▶ [Task instructions]: Scan the records below for the line with "This screenshot has width=295, height=213." and the line with "The width and height of the screenshot is (828, 663).". Repeat those two lines and every line between them exactly, and nothing else.

▶ [Records supplied]:
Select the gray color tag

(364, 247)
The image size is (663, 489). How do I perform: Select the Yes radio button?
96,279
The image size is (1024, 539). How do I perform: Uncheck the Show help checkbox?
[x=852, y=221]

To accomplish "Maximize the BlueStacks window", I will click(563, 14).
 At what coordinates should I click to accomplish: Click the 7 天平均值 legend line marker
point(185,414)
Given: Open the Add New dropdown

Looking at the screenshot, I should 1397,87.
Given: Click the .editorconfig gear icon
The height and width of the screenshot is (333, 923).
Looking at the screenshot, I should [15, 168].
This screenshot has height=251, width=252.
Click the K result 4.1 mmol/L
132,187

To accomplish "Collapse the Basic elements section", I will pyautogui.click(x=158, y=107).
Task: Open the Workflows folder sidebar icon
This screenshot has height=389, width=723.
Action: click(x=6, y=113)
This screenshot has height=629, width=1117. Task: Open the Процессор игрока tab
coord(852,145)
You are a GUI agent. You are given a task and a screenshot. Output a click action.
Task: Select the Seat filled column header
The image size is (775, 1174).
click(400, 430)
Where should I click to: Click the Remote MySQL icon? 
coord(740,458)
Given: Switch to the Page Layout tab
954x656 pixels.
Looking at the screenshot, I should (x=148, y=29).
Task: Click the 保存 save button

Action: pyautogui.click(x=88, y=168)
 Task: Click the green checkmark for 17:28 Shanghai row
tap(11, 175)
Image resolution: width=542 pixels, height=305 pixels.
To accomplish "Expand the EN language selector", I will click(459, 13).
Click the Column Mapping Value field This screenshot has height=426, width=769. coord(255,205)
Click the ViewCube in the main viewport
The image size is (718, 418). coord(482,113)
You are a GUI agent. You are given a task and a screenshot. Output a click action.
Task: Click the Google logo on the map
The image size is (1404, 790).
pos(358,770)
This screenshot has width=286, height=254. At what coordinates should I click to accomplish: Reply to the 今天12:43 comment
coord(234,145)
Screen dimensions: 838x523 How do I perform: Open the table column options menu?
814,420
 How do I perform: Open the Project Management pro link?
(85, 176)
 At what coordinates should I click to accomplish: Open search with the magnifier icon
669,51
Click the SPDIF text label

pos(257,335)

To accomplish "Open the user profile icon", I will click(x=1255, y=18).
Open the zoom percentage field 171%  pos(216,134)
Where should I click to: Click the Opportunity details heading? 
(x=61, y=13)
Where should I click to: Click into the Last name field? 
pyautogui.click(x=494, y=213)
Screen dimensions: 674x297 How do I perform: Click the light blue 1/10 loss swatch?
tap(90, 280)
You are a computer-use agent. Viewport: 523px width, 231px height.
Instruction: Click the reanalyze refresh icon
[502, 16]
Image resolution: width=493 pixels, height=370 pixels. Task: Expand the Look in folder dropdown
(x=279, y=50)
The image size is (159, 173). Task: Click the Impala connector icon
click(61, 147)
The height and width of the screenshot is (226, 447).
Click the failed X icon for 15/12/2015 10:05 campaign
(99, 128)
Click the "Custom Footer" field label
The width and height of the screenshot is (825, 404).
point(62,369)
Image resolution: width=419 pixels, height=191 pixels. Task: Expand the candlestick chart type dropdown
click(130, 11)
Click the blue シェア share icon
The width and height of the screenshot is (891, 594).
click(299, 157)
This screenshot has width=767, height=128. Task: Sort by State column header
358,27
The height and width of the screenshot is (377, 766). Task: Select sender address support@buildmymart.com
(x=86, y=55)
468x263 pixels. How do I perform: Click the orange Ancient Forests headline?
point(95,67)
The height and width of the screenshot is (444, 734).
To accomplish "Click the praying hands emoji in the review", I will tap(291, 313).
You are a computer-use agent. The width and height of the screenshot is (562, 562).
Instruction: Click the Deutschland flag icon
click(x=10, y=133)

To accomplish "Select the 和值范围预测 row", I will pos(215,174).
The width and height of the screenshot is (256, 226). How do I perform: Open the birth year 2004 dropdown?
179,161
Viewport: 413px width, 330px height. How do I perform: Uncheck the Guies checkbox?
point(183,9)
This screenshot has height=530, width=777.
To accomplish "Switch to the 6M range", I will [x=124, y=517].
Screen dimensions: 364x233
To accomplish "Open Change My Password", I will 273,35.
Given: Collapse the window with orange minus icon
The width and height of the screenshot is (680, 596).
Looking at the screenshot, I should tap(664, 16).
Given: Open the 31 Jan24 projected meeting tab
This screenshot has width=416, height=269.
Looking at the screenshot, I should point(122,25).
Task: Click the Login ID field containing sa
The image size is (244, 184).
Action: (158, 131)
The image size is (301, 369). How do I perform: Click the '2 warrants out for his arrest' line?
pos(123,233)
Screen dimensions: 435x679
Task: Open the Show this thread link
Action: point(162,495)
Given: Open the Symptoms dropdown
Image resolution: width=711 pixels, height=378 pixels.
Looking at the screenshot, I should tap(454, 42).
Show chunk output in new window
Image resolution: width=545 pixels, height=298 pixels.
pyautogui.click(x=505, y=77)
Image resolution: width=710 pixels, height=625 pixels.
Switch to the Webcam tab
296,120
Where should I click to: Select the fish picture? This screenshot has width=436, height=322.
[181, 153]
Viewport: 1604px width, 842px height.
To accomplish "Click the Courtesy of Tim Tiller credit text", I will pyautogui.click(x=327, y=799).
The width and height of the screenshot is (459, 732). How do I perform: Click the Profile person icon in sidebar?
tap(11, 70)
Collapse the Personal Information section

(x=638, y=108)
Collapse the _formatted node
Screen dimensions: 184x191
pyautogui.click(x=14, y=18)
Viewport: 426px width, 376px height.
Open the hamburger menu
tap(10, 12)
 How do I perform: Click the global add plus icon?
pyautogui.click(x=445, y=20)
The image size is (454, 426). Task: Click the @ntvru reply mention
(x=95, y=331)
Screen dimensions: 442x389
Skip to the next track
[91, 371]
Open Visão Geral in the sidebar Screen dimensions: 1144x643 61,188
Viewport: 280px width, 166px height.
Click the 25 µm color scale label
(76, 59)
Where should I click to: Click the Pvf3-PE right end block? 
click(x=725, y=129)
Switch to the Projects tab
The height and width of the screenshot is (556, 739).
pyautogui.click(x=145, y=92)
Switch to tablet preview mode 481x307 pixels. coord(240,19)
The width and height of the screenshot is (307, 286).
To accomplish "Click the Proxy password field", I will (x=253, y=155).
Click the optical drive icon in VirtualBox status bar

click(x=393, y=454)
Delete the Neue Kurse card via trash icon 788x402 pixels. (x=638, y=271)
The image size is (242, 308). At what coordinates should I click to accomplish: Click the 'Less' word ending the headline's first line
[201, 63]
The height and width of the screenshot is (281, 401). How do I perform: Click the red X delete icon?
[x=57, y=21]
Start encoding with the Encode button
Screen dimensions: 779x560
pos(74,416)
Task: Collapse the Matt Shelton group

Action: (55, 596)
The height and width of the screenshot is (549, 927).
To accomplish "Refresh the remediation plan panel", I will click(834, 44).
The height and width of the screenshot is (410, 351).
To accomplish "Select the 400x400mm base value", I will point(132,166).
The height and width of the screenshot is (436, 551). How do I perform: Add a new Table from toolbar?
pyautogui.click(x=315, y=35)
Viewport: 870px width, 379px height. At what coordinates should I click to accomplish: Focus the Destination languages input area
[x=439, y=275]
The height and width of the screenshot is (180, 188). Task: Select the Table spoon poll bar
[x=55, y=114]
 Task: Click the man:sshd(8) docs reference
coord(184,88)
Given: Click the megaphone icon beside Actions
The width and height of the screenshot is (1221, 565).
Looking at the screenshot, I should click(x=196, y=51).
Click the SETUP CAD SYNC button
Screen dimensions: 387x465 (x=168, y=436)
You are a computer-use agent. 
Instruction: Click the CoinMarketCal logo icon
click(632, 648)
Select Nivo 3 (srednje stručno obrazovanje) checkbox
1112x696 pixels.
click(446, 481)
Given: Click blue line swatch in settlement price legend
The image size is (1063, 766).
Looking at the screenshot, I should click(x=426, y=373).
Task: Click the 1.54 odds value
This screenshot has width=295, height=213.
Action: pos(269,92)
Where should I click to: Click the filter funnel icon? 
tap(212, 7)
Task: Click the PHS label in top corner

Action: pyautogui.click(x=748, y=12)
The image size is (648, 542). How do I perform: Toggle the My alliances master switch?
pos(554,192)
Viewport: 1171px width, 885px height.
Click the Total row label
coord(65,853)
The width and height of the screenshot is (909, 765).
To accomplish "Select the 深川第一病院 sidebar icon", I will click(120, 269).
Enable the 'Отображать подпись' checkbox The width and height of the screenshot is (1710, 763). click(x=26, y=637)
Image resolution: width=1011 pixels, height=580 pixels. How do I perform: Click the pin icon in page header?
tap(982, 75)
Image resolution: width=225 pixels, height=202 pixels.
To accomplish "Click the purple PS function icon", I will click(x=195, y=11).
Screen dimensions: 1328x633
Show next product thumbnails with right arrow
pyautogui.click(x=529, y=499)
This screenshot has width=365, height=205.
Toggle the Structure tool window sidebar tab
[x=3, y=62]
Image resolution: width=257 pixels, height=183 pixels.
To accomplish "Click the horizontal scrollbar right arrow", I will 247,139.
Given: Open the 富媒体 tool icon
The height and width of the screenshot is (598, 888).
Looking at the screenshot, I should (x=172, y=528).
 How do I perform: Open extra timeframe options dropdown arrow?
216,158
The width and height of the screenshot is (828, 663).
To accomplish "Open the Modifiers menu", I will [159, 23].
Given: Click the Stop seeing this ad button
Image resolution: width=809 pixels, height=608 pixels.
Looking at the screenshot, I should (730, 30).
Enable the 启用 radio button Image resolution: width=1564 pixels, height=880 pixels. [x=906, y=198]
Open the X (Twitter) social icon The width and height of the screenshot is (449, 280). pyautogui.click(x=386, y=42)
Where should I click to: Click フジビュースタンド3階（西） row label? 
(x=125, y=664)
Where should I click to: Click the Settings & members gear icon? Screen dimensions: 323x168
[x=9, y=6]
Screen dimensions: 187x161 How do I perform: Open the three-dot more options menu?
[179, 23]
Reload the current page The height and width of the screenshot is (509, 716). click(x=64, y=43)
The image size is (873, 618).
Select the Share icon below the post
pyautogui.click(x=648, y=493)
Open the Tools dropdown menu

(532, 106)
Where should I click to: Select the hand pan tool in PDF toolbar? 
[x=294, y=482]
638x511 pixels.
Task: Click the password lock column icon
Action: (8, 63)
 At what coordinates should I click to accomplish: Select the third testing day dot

▶ [Solution to this exercise]:
This screenshot has width=295, height=213.
Action: pos(269,92)
Where should I click to: Click the filter funnel icon? 
tap(212, 7)
Task: Click the PHS label in top corner

Action: pyautogui.click(x=748, y=12)
The image size is (648, 542). How do I perform: Toggle the My alliances master switch?
pos(554,192)
Viewport: 1171px width, 885px height.
Click the Total row label
coord(65,853)
The width and height of the screenshot is (909, 765).
To accomplish "Select the 深川第一病院 sidebar icon", I will click(120, 269).
Enable the 'Отображать подпись' checkbox The width and height of the screenshot is (1710, 763). click(x=26, y=637)
Image resolution: width=1011 pixels, height=580 pixels. How do I perform: Click the pin icon in page header?
tap(982, 75)
Image resolution: width=225 pixels, height=202 pixels.
To accomplish "Click the purple PS function icon", I will click(x=195, y=11).
Screen dimensions: 1328x633
Show next product thumbnails with right arrow
pyautogui.click(x=529, y=499)
This screenshot has width=365, height=205.
Toggle the Structure tool window sidebar tab
[x=3, y=62]
Image resolution: width=257 pixels, height=183 pixels.
To accomplish "Click the horizontal scrollbar right arrow", I will 247,139.
Given: Open the 富媒体 tool icon
The height and width of the screenshot is (598, 888).
Looking at the screenshot, I should (x=172, y=528).
 How do I perform: Open extra timeframe options dropdown arrow?
216,158
The width and height of the screenshot is (828, 663).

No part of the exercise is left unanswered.